Nugget began to groan again, doubling up.
‘Poor old Nugget!’ said Sister Langtry soothingly. ‘Look, why don’t you pop down to my office and wait there for me? I’ll be with you as soon as I can. If you like, you can take your pulse and count your respirations while you wait, all right?’
He got up with alacrity, clutching his belly as if its contents were about to fall out, and beaming triumphantly at the others. ‘See? Sis knows! She knows I’m not having you all on! It’s me ulcerative colitis playing up again, I reckon.’ And he sped away down the ward.
‘I hope it isn’t serious, Sister,’ said Michael, concerned. ‘He does look sick.’
‘Huh!’ said Neil.
‘He’s all right,’ said Sister Langtry, apparently unperturbed.
‘It’s only his soul that’s sick,’ said Matt unexpectedly. ‘The poor little coot misses his mother. He’s here because here is the only place that can put up with him, and we put up with him because of Sis. If they had any sense, they would have packed him off home to Mum two years ago. Instead, he gets backaches, headaches, gutsaches and heartaches. And rots like the rest of us.’
‘Rot is right,’ said Neil moodily.
There was a tempest blowing up; they were like the winds and the clouds at this same latitude, thought Sister Langtry, eyes travelling from one face to another. All set for fair weather one moment, swirling and seething the next. What had provoked it this time? A reference to rotting?
‘Well, at least we’ve got Sister Langtry, so it can’t be all bad,’ said Michael cheerfully.
Neil’s laughter sounded more spontaneous; maybe the storm would abort. ‘Bravo!’ he said. ‘A gallant soul has arrived in our midst at last! Over to you, Sis. Refute the compliment if you can.’

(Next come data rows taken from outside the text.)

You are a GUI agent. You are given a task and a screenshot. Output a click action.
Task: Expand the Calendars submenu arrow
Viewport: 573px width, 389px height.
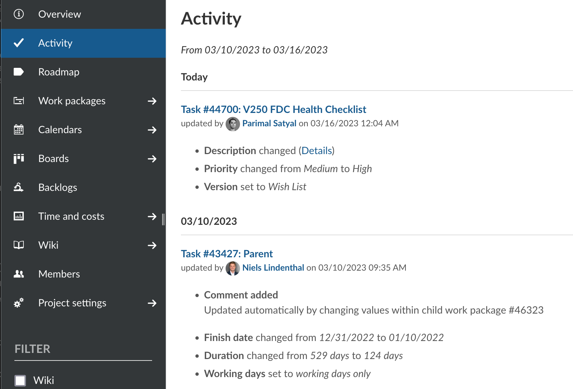pos(152,130)
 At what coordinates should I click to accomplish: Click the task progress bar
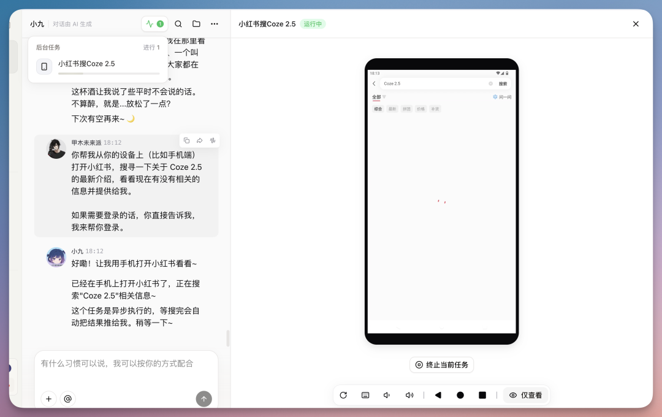pos(109,73)
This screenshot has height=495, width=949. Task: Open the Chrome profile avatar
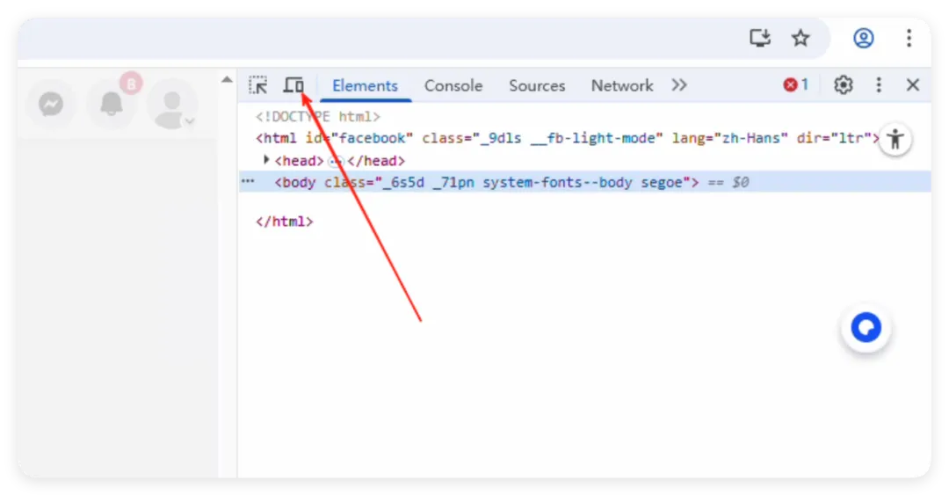click(x=864, y=38)
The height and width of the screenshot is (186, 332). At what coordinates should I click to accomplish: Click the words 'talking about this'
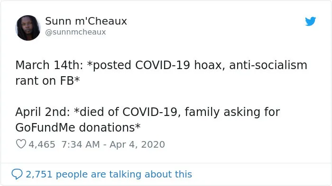(x=150, y=174)
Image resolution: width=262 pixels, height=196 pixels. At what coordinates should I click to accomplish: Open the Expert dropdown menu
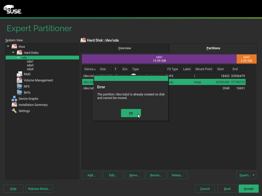click(246, 175)
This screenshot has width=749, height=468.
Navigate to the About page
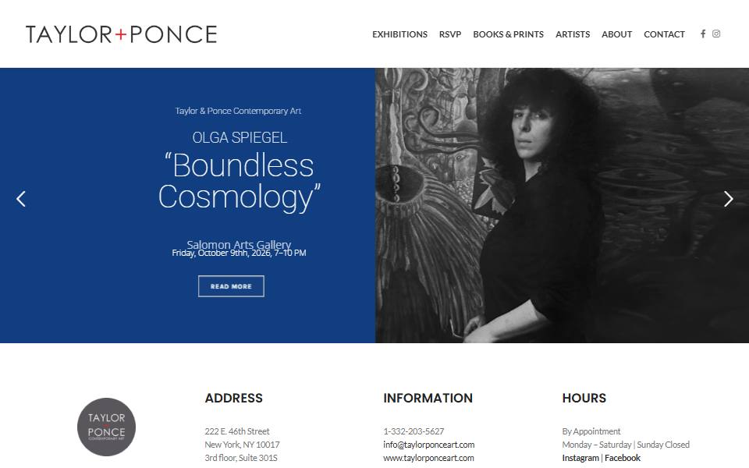(x=616, y=34)
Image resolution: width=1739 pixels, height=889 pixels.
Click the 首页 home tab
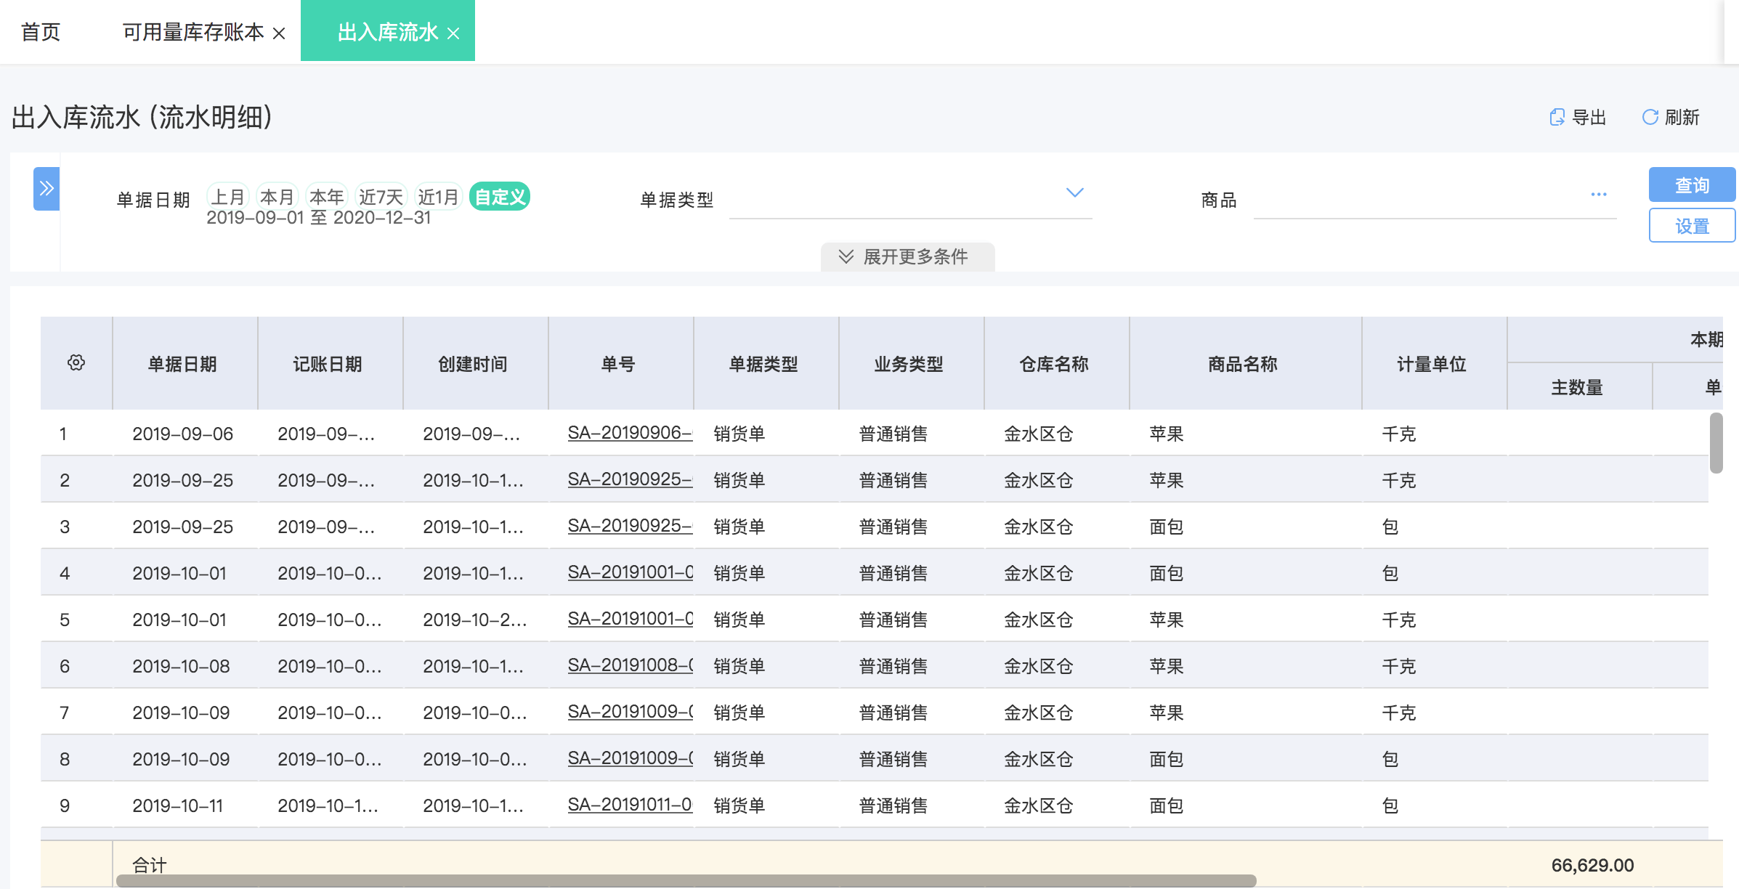tap(40, 31)
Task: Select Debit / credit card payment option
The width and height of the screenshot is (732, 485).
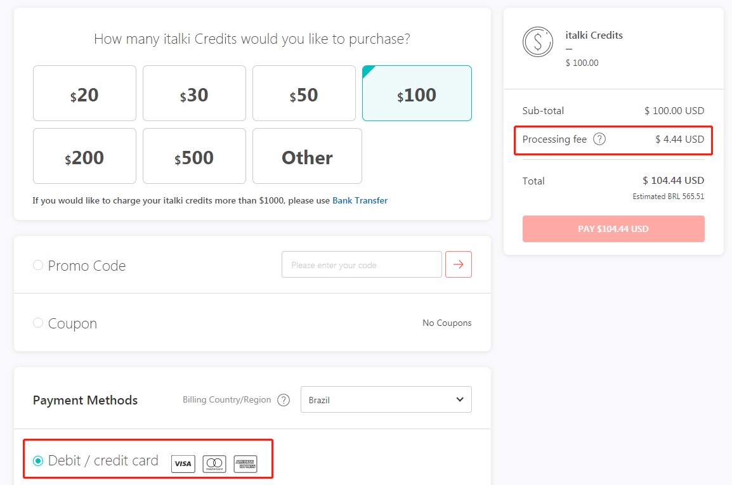Action: (x=38, y=461)
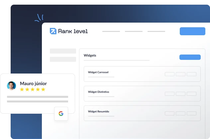Click first action button in Widget Carrossel row
This screenshot has height=139, width=210.
pyautogui.click(x=169, y=74)
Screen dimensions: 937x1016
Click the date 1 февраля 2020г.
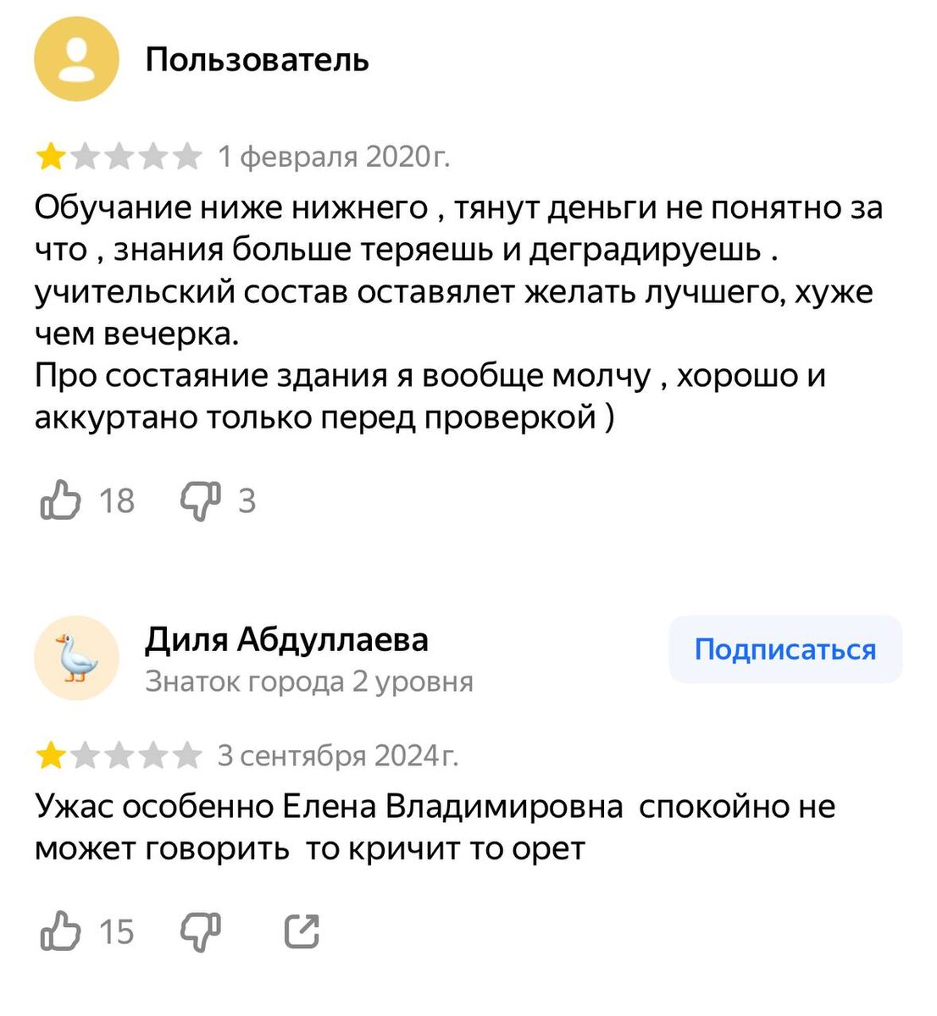pos(334,157)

‘Why should I want to refute it? I don’t get too many compliments.’
That cut Neil, but he leaned back on the bench as if perfectly relaxed. ‘What a plumping lie!’ he said gently. ‘You know very well we shower you with compliments. But for that plumper, you can tell us why you’re rotting in X. You must have done something.’
‘Yes, as a matter of fact I have. I’ve committed the terrible sin of liking ward X. If I didn’t, nothing compels me to stay, you know.’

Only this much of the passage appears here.